Question

Add and Subtract Higher Roots.
In the following exercises, simplify.
$$\sqrt [3]{64a^{10}}-\sqrt [3]{-216a^{12}}$$

Answer

**step1** Understanding the problem

The problem asks us to simplify the expression $$\sqrt[3]{64a^{10}}-\sqrt[3]{-216a^{12}}$$. This involves finding the cube roots of numbers and variable expressions, and then performing a subtraction.
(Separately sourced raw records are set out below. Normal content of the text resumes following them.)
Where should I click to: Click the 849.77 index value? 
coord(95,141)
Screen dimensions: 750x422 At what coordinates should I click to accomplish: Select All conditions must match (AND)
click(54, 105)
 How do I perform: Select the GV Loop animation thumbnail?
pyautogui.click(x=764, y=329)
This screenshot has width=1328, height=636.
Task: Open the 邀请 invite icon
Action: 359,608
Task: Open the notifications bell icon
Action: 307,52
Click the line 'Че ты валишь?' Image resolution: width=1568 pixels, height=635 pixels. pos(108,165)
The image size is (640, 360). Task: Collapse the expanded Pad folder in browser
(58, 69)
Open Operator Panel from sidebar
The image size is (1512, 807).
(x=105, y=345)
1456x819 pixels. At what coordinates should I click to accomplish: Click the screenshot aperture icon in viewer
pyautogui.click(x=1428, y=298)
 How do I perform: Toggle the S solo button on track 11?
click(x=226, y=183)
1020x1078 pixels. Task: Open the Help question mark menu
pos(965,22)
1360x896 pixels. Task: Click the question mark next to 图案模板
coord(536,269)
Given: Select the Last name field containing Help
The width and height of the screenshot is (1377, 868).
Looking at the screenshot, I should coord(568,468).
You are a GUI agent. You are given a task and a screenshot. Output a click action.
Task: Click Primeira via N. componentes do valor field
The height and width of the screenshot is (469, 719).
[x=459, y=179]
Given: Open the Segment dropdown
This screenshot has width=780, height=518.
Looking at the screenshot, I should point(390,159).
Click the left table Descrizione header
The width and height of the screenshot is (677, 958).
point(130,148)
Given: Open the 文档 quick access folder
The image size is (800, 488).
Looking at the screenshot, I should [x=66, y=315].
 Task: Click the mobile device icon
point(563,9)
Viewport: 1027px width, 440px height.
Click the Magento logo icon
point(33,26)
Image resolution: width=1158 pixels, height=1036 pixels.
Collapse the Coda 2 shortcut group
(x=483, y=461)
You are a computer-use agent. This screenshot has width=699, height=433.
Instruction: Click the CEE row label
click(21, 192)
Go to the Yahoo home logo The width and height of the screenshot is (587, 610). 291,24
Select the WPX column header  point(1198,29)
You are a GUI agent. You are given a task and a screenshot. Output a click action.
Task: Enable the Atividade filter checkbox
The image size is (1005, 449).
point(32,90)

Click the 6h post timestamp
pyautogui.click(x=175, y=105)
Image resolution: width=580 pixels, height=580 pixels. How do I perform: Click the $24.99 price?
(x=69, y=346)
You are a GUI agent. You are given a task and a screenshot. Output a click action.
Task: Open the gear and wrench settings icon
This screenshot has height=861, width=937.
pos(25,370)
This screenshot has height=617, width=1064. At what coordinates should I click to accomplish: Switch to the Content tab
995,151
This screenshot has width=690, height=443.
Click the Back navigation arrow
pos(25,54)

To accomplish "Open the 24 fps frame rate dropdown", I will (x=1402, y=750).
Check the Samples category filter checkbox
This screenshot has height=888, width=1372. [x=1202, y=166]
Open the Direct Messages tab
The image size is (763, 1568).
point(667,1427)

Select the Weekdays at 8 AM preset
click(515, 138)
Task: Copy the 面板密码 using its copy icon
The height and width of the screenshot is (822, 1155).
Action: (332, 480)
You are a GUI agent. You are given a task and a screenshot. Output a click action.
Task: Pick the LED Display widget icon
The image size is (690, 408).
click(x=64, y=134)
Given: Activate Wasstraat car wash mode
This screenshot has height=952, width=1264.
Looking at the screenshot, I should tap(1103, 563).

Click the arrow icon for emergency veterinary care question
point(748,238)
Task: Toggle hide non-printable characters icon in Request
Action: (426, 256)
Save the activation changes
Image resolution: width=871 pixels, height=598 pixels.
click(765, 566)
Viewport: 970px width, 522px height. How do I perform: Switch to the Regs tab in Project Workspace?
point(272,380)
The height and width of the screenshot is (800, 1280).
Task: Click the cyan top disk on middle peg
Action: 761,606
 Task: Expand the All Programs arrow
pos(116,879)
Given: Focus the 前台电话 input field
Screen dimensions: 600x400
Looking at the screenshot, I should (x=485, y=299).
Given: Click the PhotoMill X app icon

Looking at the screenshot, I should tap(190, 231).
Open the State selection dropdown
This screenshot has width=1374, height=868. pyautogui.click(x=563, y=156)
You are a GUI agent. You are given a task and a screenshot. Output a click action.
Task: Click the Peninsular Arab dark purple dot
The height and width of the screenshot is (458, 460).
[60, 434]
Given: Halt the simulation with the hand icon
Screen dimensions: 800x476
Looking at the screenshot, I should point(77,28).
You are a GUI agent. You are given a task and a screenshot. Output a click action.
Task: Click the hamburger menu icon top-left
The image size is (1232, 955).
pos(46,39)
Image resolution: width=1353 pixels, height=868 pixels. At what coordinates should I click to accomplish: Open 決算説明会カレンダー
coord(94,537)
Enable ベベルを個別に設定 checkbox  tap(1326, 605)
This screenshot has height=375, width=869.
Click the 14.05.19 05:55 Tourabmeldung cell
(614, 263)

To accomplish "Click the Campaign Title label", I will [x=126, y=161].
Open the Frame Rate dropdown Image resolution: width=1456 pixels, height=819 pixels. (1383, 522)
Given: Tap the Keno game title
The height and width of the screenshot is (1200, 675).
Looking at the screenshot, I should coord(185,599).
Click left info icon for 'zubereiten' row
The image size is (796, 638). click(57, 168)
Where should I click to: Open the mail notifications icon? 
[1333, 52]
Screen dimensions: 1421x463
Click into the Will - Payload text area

**step2** Simplifying the first term: Finding the cube root of the number 64

We will simplify the first term, $$\sqrt[3]{64a^{10}}$$. First, let's find the cube root of the number 64. We need to find a number that, when multiplied by itself three times, equals 64.
We can think of this as finding a number 'x' such that $$x \times x \times x = 64$$.
Let's test small whole numbers:
$$1 \times 1 \times 1 = 1$$
$$2 \times 2 \times 2 = 8$$
$$3 \times 3 \times 3 = 27$$
$$4 \times 4 \times 4 = 64$$
So, the cube root of 64 is 4.

**step3** Simplifying the first term: Finding the cube root of the variable part $$a^{10}$$

Next, let's find the cube root of $$a^{10}$$. The exponent 10 means 'a' is multiplied by itself 10 times ($$a \times a \times a \times a \times a \times a \times a \times a \times a \times a$$).
When finding a cube root, we look for groups of three identical factors. We can group the 'a's in sets of three:
$$(a \times a \times a) \times (a \times a \times a) \times (a \times a \times a) \times a$$
This shows we have three groups of $$(a \times a \times a)$$ (which is $$a^3$$) and one 'a' left over.
So, $$\sqrt[3]{a^{10}}$$ means we can take out $$a^3$$ for each group of $$a^3$$. Since we have three such groups, we get $$a^3 \times a^3 \times a^3$$ as the perfect cube part, which is $$a^9$$. The remaining 'a' (the one factor of 'a') stays inside the cube root.
Therefore, $$\sqrt[3]{a^{10}} = a^3 \sqrt[3]{a}$$.

**step4** Combining the simplified parts of the first term

Now, we combine the simplified number and variable parts for the first term:
$$\sqrt[3]{64a^{10}} = \sqrt[3]{64} \times \sqrt[3]{a^{10}} = 4 \times a^3 \sqrt[3]{a} = 4a^3 \sqrt[3]{a}$$.

**step5** Simplifying the second term: Finding the cube root of the number -216

Now we will simplify the second term, $$\sqrt[3]{-216a^{12}}$$. First, let's find the cube root of the number -216. Since the result of cubing is negative, the original number must be negative.
We know that $$6 \times 6 \times 6 = 216$$.
So, $$(-6) \times (-6) \times (-6) = 36 \times (-6) = -216$$.
Therefore, the cube root of -216 is -6.

**step6** Simplifying the second term: Finding the cube root of the variable part $$a^{12}$$

Next, let's find the cube root of $$a^{12}$$. The exponent 12 means 'a' is multiplied by itself 12 times.
To find the cube root, we can divide the exponent by 3: $$12 \div 3 = 4$$.
This means $$a^{12}$$ can be written as $$(a^4) \times (a^4) \times (a^4)$$, or $$(a^4)^3$$.
When we take the cube root of $$(a^4)^3$$, we get $$a^4$$.
So, $$\sqrt[3]{a^{12}} = a^4$$.

**step7** Combining the simplified parts of the second term

Now, we combine the simplified number and variable parts for the second term:
$$\sqrt[3]{-216a^{12}} = \sqrt[3]{-216} \times \sqrt[3]{a^{12}} = -6 \times a^4 = -6a^4$$.

**step8** Performing the subtraction

Finally, we perform the subtraction of the simplified terms:
The original expression was $$\sqrt[3]{64a^{10}}-\sqrt[3]{-216a^{12}}$$.
Substitute the simplified terms:
$$(4a^3 \sqrt[3]{a}) - (-6a^4)$$
Subtracting a negative number is the same as adding the positive number. So, minus a minus becomes a plus:
$$4a^3 \sqrt[3]{a} + 6a^4$$.
These two terms cannot be combined further because they are not "like terms." One term has a cube root of 'a' ($$\sqrt[3]{a}$$) and the other does not.
Thus, the simplified expression is $$4a^3 \sqrt[3]{a} + 6a^4$$.